Simply Indispensable: The Best Boat Equipment
After four years of full-time cruising, the Clarkes share the gear and equipment that have been worth their salt aboard Osprey. 'Hands-On Sailor' Seamanship from the January 2013 issue of Cruising World.
A single-sideband radio, Pactor modem, and SailMail: While some may pooh-pooh this gear as sunset technology, we wouldn’t go without it. It takes a bit of attitude adjustment to go from iPads and hot-and-cold running Internet to working with the SSB, but its value is its dependability, no matter where you are. In Panama’s Kuna Yala, for instance, our cruising would’ve been tethered to the sole island that had Internet (three hard lines run off a solar panel, at the equivalent of $3 per hour) had we not been able to remain in contact with friends and family and access our Gmail account via SailMail through the SSB. True, a new SSB will set you back at least $1,500 initially, with another grand or so for a Pactor modem. Once they’re installed, though, a $250 annual SailMail account gets you email, weather GRIBs, and weatherfaxes, and you’re immediately linked to the SSB community, an intangible but real benefit you can never enjoy with a satphone.
Harken sailhandling equipment: Osprey is completely Harken, with the exception of two snatch blocks and her original Australian-built Barlow winches. Even if her deck hardware hadn’t been in dubious shape when we bought her, we would’ve replaced it with race-ready Harken gear. It’s been our experience that no matter the boat, when it comes to sailhandling, speed and efficiency equals safety. And the easier it is to sail the boat, the more you’ll actually do just that: sail. Our adjustable genoa leads, mainsheet system, main-halyard system, and turning-block system have worked flawlessly in this harsh, difficult environment and have proven their worth time and time again by enabling us to quickly and easily adjust the sail plan according to conditions.

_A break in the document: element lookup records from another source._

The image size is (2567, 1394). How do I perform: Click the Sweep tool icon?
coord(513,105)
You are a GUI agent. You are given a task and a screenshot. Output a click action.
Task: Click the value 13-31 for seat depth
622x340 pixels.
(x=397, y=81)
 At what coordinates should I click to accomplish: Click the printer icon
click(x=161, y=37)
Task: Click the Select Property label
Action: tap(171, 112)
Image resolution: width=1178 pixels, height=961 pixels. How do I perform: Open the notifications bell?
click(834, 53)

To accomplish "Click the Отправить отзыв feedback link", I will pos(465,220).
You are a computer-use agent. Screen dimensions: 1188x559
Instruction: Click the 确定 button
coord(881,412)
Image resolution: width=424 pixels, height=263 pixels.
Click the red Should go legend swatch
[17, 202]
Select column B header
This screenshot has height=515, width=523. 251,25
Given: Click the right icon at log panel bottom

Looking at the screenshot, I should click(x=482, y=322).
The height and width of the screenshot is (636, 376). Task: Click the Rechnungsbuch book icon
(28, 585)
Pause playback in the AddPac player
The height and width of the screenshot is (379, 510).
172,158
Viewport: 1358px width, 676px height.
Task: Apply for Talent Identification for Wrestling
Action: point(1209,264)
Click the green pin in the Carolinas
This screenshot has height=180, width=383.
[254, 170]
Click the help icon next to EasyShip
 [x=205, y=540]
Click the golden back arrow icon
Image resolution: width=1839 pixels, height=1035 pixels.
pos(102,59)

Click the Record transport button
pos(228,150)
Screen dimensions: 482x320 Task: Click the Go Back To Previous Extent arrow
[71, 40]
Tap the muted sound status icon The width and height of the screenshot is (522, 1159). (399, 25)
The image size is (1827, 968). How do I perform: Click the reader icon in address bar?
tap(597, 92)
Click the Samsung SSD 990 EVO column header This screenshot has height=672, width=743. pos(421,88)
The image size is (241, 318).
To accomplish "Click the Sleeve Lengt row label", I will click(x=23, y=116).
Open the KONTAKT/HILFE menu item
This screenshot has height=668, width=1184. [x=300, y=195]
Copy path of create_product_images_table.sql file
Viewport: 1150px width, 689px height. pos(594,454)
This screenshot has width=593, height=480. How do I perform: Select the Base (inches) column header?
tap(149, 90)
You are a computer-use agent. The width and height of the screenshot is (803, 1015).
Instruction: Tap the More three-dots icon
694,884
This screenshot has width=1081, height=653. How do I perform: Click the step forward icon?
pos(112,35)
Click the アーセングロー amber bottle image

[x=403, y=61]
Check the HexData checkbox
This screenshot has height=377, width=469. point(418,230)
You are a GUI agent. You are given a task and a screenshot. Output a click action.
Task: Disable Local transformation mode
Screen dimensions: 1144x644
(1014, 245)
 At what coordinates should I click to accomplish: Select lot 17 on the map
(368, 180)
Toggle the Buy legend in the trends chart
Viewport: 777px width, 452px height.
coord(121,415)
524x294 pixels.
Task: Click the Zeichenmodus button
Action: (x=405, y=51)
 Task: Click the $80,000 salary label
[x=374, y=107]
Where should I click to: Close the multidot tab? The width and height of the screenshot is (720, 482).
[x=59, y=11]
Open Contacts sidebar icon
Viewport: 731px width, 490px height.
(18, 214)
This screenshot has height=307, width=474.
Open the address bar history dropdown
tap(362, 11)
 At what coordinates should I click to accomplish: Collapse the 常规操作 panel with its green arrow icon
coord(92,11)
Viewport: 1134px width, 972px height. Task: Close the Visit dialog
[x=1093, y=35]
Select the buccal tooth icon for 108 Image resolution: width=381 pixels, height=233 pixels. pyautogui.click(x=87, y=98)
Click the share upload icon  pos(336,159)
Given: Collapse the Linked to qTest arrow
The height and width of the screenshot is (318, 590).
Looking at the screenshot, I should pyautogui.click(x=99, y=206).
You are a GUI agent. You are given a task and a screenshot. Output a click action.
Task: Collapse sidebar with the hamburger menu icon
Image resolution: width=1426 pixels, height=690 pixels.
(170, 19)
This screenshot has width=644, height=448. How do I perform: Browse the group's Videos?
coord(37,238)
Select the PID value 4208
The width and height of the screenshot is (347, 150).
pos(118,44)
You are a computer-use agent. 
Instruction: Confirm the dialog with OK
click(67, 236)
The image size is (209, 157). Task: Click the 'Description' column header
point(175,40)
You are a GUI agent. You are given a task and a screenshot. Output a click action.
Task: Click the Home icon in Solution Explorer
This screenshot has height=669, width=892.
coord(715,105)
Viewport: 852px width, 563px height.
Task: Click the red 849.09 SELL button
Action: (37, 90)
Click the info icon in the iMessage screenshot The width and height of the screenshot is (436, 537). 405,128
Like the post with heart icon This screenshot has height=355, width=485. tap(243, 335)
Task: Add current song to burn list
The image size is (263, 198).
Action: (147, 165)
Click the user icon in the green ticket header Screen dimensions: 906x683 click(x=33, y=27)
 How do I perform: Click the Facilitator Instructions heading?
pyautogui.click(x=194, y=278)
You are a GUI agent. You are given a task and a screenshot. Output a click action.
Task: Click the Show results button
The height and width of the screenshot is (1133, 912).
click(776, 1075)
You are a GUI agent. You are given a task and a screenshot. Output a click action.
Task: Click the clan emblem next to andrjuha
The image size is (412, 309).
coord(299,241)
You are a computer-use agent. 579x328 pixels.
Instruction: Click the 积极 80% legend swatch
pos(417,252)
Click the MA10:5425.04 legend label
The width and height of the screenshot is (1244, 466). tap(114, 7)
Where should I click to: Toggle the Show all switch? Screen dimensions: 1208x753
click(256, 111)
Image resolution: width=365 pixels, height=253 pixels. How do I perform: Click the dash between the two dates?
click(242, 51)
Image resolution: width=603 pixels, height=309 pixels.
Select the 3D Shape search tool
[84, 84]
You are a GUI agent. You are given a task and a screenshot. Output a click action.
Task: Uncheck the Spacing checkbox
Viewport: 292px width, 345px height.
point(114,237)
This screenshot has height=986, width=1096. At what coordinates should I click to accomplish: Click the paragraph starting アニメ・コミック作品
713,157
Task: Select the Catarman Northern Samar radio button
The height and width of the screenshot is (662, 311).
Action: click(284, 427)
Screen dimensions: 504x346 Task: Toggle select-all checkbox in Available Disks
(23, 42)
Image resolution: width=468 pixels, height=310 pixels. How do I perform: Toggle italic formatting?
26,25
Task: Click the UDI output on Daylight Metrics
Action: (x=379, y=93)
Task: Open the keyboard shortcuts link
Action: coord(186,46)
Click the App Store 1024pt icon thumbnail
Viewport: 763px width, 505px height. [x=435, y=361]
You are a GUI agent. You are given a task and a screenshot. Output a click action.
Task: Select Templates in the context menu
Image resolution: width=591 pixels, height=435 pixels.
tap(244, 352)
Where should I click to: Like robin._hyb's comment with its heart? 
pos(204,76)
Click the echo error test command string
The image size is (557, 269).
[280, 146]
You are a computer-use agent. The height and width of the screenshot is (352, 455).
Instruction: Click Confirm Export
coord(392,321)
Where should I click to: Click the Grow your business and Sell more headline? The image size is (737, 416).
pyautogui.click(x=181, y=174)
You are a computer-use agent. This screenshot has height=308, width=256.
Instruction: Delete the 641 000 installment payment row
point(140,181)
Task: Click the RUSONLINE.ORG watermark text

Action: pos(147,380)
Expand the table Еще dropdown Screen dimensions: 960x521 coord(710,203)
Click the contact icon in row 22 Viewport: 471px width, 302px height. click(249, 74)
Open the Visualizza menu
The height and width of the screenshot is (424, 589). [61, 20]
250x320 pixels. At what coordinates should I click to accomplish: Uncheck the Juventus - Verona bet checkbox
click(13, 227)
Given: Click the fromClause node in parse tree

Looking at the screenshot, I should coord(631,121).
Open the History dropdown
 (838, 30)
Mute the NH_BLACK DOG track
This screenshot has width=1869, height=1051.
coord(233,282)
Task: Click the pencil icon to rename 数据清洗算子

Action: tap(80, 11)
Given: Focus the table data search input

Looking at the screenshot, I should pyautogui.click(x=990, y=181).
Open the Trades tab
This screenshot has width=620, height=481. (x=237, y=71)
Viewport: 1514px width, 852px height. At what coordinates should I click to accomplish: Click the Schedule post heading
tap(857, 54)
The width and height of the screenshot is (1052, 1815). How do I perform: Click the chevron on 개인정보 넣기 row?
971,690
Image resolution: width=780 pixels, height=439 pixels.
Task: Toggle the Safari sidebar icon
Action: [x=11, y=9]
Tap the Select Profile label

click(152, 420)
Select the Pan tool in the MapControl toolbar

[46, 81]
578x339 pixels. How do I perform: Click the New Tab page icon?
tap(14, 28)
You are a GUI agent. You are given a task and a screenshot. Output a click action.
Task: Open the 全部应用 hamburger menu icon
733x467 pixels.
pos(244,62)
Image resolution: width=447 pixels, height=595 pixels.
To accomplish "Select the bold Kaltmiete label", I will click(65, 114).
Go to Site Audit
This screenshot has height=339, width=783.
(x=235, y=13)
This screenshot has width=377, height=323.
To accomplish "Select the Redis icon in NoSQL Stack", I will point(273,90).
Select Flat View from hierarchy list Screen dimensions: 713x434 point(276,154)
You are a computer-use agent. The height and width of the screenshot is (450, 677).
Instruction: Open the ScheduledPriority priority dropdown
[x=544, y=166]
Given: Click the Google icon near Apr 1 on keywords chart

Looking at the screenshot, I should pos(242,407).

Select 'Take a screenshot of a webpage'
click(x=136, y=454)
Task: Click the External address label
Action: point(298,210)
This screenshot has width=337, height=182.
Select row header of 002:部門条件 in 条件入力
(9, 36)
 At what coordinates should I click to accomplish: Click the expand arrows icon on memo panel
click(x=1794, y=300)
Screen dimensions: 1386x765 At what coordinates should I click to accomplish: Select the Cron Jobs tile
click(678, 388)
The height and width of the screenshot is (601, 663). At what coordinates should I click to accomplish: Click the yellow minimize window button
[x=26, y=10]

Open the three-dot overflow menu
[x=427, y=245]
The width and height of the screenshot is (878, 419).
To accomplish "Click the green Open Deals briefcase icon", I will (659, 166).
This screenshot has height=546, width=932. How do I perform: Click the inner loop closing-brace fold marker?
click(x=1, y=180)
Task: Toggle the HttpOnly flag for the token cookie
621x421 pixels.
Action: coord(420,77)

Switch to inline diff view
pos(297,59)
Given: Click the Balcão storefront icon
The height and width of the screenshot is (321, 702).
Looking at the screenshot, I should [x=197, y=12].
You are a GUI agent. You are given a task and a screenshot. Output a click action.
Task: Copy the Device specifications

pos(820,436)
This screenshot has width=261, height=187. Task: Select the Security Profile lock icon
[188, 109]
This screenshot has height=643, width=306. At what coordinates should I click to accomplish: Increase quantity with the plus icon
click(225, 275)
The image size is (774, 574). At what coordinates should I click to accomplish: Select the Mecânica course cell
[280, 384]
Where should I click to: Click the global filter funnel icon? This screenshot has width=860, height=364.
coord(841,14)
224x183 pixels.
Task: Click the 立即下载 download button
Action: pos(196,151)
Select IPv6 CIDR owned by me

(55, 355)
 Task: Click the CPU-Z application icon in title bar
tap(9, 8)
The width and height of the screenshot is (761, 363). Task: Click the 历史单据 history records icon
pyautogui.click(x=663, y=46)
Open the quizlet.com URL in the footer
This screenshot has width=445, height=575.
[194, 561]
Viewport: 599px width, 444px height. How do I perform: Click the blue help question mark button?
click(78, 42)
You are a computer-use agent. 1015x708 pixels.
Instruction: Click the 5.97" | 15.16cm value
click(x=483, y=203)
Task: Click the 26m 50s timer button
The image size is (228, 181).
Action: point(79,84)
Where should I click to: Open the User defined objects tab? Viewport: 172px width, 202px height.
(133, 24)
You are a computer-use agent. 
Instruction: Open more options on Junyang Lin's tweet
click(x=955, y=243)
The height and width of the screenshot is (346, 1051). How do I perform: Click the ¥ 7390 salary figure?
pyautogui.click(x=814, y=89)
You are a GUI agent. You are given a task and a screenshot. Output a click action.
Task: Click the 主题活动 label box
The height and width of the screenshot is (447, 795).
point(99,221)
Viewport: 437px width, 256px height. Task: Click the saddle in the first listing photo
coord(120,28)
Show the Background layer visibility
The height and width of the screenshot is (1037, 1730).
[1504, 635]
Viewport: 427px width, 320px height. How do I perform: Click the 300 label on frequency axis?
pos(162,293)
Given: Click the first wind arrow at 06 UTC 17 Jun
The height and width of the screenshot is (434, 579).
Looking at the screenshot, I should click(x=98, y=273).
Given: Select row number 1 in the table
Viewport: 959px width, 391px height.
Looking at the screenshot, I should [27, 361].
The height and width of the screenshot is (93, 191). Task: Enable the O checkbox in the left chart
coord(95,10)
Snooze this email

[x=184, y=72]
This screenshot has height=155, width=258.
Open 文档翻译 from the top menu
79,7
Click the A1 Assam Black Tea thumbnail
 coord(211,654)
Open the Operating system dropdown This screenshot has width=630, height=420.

A four-stroke outboard: Ours is a four-stroke Yamaha 15. It’s been
extremely dependable, easy to fix when necessary, and easy to find parts for, even in such places as Guatemala and Panama. Fuel-efficiency, though, is where it really shines. Many of our friends run 6-gallon tanks on their two-strokes, with mixed oil and gas. We run a 3-gallon tank with straight gas and fill up half as much as they do. When you’re relying on the dinghy to be your car, and gas costs the equivalent of $6 a gallon or more, this fuel savings adds up in a hurry. And it’s environmentally better in every way.
The biggest rigid-bottom inflatable dinghy we could manage: This was another recommendation from a well-seasoned cruising friend, and rarely a day goes by when we don’t thank him for it. Osprey doesn’t have davits, so we were limited by what would fit overturned on the foredeck while on passage (which we happen to believe is the safest way to carry a dinghy offshore). We have a 10-foot Caribe. Coupled with the Yamaha 15, it’s been a real workhorse for our family of four, letting us plane easily, even loaded with groceries or dive gear, and keeping us mostly dry in sometimes pretty snotty conditions. We can’t tell you how many friends we’ve watched get drenched and pounded trying to get groceries or do laundry because they went with the smallest or cheapest dinghy they could get away with. We also recommend covering the dinghy with a good set of canvas chaps. They reduce wear and tear and the brutal effects of the sun.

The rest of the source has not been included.